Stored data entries

........

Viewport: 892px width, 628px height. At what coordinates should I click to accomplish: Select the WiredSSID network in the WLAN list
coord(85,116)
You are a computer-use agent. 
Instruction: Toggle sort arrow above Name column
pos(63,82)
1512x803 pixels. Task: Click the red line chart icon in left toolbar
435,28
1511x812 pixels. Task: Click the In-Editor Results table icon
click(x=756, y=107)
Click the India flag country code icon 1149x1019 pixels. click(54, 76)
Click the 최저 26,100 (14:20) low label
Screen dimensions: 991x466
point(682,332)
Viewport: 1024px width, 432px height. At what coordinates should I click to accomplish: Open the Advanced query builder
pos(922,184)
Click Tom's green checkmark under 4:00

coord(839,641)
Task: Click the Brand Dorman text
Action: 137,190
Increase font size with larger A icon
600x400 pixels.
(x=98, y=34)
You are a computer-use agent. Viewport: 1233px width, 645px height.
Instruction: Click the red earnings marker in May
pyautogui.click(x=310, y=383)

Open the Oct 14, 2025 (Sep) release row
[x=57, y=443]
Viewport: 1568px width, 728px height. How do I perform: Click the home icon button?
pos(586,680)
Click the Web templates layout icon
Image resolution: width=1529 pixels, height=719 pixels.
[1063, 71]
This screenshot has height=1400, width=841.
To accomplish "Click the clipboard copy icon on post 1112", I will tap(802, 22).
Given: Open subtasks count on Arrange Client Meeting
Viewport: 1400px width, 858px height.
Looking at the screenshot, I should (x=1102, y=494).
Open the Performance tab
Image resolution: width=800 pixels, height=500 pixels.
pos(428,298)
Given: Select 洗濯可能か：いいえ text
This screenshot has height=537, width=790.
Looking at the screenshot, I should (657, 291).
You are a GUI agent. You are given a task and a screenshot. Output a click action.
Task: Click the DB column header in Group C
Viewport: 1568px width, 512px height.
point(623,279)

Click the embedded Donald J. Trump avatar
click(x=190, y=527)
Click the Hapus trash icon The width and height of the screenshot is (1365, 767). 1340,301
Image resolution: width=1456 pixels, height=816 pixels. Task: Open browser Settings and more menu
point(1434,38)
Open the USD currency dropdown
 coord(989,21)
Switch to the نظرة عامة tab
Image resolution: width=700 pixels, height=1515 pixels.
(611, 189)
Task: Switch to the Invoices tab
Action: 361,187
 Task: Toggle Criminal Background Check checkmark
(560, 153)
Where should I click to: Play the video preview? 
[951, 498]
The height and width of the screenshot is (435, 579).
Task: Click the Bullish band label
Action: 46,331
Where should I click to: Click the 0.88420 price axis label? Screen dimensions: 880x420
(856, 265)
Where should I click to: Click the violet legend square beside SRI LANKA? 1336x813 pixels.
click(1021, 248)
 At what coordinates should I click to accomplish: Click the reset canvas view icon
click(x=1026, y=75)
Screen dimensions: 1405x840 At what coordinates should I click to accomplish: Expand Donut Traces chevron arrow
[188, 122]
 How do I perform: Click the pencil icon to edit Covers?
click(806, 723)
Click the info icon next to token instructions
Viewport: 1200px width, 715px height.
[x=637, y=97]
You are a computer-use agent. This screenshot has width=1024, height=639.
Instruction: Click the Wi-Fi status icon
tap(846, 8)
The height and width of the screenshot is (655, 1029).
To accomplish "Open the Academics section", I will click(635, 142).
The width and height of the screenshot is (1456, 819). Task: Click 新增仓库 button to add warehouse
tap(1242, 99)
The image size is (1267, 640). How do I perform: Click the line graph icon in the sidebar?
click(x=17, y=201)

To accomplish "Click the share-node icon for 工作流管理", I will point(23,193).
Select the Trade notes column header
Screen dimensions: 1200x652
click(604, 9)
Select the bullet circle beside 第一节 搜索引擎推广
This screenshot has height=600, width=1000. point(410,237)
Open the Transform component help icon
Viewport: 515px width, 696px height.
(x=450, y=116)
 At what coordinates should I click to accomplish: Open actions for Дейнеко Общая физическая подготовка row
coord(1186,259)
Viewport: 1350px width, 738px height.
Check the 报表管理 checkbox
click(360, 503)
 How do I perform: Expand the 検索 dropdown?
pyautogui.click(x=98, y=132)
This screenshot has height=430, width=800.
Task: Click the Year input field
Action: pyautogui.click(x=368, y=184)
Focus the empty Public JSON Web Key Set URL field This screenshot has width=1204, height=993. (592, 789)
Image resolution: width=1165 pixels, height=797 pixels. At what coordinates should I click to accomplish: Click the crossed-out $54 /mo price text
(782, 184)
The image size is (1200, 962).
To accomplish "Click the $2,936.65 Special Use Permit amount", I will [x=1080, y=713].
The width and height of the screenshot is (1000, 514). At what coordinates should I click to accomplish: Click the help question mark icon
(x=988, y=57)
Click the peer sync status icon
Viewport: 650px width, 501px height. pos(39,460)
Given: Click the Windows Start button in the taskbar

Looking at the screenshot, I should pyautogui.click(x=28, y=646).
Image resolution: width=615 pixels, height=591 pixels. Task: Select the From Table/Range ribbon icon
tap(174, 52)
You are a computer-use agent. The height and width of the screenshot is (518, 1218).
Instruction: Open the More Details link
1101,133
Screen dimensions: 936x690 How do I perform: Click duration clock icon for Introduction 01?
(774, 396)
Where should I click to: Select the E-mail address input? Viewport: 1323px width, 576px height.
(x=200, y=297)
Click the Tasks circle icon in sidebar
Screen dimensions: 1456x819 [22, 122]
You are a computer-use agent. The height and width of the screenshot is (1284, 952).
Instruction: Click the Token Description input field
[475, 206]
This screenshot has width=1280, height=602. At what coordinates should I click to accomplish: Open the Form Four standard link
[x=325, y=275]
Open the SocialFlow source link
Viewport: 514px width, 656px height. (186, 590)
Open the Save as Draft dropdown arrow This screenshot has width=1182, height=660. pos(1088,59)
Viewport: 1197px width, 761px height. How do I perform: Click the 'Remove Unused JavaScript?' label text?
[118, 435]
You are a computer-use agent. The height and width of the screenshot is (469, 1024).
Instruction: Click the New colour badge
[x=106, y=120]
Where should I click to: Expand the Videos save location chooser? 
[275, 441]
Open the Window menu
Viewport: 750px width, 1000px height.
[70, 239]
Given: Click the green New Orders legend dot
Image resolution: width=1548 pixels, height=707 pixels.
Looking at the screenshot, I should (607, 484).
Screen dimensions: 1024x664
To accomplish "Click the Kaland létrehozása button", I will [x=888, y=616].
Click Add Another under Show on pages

........

▶ **Exercise objective**: Write out every record again, exactly as it was written.

▶ **Answer section**:
Viewport: 892px width, 628px height. At what coordinates should I click to accomplish: Select the WiredSSID network in the WLAN list
coord(85,116)
You are a computer-use agent. 
Instruction: Toggle sort arrow above Name column
pos(63,82)
1512x803 pixels. Task: Click the red line chart icon in left toolbar
435,28
1511x812 pixels. Task: Click the In-Editor Results table icon
click(x=756, y=107)
Click the India flag country code icon 1149x1019 pixels. click(54, 76)
Click the 최저 26,100 (14:20) low label
Screen dimensions: 991x466
point(682,332)
Viewport: 1024px width, 432px height. At what coordinates should I click to accomplish: Open the Advanced query builder
pos(922,184)
Click Tom's green checkmark under 4:00

coord(839,641)
Task: Click the Brand Dorman text
Action: 137,190
Increase font size with larger A icon
600x400 pixels.
(x=98, y=34)
You are a computer-use agent. Viewport: 1233px width, 645px height.
Instruction: Click the red earnings marker in May
pyautogui.click(x=310, y=383)

Open the Oct 14, 2025 (Sep) release row
[x=57, y=443]
Viewport: 1568px width, 728px height. How do I perform: Click the home icon button?
pos(586,680)
Click the Web templates layout icon
Image resolution: width=1529 pixels, height=719 pixels.
[1063, 71]
This screenshot has height=1400, width=841.
To accomplish "Click the clipboard copy icon on post 1112", I will tap(802, 22).
Given: Open subtasks count on Arrange Client Meeting
Viewport: 1400px width, 858px height.
Looking at the screenshot, I should (x=1102, y=494).
Open the Performance tab
Image resolution: width=800 pixels, height=500 pixels.
pos(428,298)
Given: Select 洗濯可能か：いいえ text
This screenshot has height=537, width=790.
Looking at the screenshot, I should (657, 291).
You are a GUI agent. You are given a task and a screenshot. Output a click action.
Task: Click the DB column header in Group C
Viewport: 1568px width, 512px height.
point(623,279)

Click the embedded Donald J. Trump avatar
click(x=190, y=527)
Click the Hapus trash icon The width and height of the screenshot is (1365, 767). 1340,301
Image resolution: width=1456 pixels, height=816 pixels. Task: Open browser Settings and more menu
point(1434,38)
Open the USD currency dropdown
 coord(989,21)
Switch to the نظرة عامة tab
Image resolution: width=700 pixels, height=1515 pixels.
(611, 189)
Task: Switch to the Invoices tab
Action: 361,187
 Task: Toggle Criminal Background Check checkmark
(560, 153)
Where should I click to: Play the video preview? 
[951, 498]
The height and width of the screenshot is (435, 579).
Task: Click the Bullish band label
Action: 46,331
Where should I click to: Click the 0.88420 price axis label? Screen dimensions: 880x420
(856, 265)
Where should I click to: Click the violet legend square beside SRI LANKA? 1336x813 pixels.
click(1021, 248)
 At what coordinates should I click to accomplish: Click the reset canvas view icon
click(x=1026, y=75)
Screen dimensions: 1405x840 At what coordinates should I click to accomplish: Expand Donut Traces chevron arrow
[188, 122]
 How do I perform: Click the pencil icon to edit Covers?
click(806, 723)
Click the info icon next to token instructions
Viewport: 1200px width, 715px height.
[x=637, y=97]
You are a computer-use agent. This screenshot has width=1024, height=639.
Instruction: Click the Wi-Fi status icon
tap(846, 8)
The height and width of the screenshot is (655, 1029).
To accomplish "Open the Academics section", I will click(635, 142).
The width and height of the screenshot is (1456, 819). Task: Click 新增仓库 button to add warehouse
tap(1242, 99)
The image size is (1267, 640). How do I perform: Click the line graph icon in the sidebar?
click(x=17, y=201)

To accomplish "Click the share-node icon for 工作流管理", I will point(23,193).
Select the Trade notes column header
Screen dimensions: 1200x652
click(604, 9)
Select the bullet circle beside 第一节 搜索引擎推广
This screenshot has height=600, width=1000. point(410,237)
Open the Transform component help icon
Viewport: 515px width, 696px height.
(x=450, y=116)
 At what coordinates should I click to accomplish: Open actions for Дейнеко Общая физическая подготовка row
coord(1186,259)
Viewport: 1350px width, 738px height.
Check the 报表管理 checkbox
click(360, 503)
 How do I perform: Expand the 検索 dropdown?
pyautogui.click(x=98, y=132)
This screenshot has height=430, width=800.
Task: Click the Year input field
Action: pyautogui.click(x=368, y=184)
Focus the empty Public JSON Web Key Set URL field This screenshot has width=1204, height=993. (592, 789)
Image resolution: width=1165 pixels, height=797 pixels. At what coordinates should I click to accomplish: Click the crossed-out $54 /mo price text
(782, 184)
The image size is (1200, 962).
To accomplish "Click the $2,936.65 Special Use Permit amount", I will [x=1080, y=713].
The width and height of the screenshot is (1000, 514). At what coordinates should I click to accomplish: Click the help question mark icon
(x=988, y=57)
Click the peer sync status icon
Viewport: 650px width, 501px height. pos(39,460)
Given: Click the Windows Start button in the taskbar

Looking at the screenshot, I should pyautogui.click(x=28, y=646).
Image resolution: width=615 pixels, height=591 pixels. Task: Select the From Table/Range ribbon icon
tap(174, 52)
You are a computer-use agent. The height and width of the screenshot is (518, 1218).
Instruction: Open the More Details link
1101,133
Screen dimensions: 936x690 How do I perform: Click duration clock icon for Introduction 01?
(774, 396)
Where should I click to: Select the E-mail address input? Viewport: 1323px width, 576px height.
(x=200, y=297)
Click the Tasks circle icon in sidebar
Screen dimensions: 1456x819 [22, 122]
You are a computer-use agent. The height and width of the screenshot is (1284, 952).
Instruction: Click the Token Description input field
[475, 206]
This screenshot has width=1280, height=602. At what coordinates should I click to accomplish: Open the Form Four standard link
[x=325, y=275]
Open the SocialFlow source link
Viewport: 514px width, 656px height. (186, 590)
Open the Save as Draft dropdown arrow This screenshot has width=1182, height=660. pos(1088,59)
Viewport: 1197px width, 761px height. How do I perform: Click the 'Remove Unused JavaScript?' label text?
[118, 435]
You are a computer-use agent. The height and width of the screenshot is (469, 1024).
Instruction: Click the New colour badge
[x=106, y=120]
Where should I click to: Expand the Videos save location chooser? 
[275, 441]
Open the Window menu
Viewport: 750px width, 1000px height.
[70, 239]
Given: Click the green New Orders legend dot
Image resolution: width=1548 pixels, height=707 pixels.
Looking at the screenshot, I should (607, 484).
Screen dimensions: 1024x664
To accomplish "Click the Kaland létrehozása button", I will [x=888, y=616].
Click Add Another under Show on pages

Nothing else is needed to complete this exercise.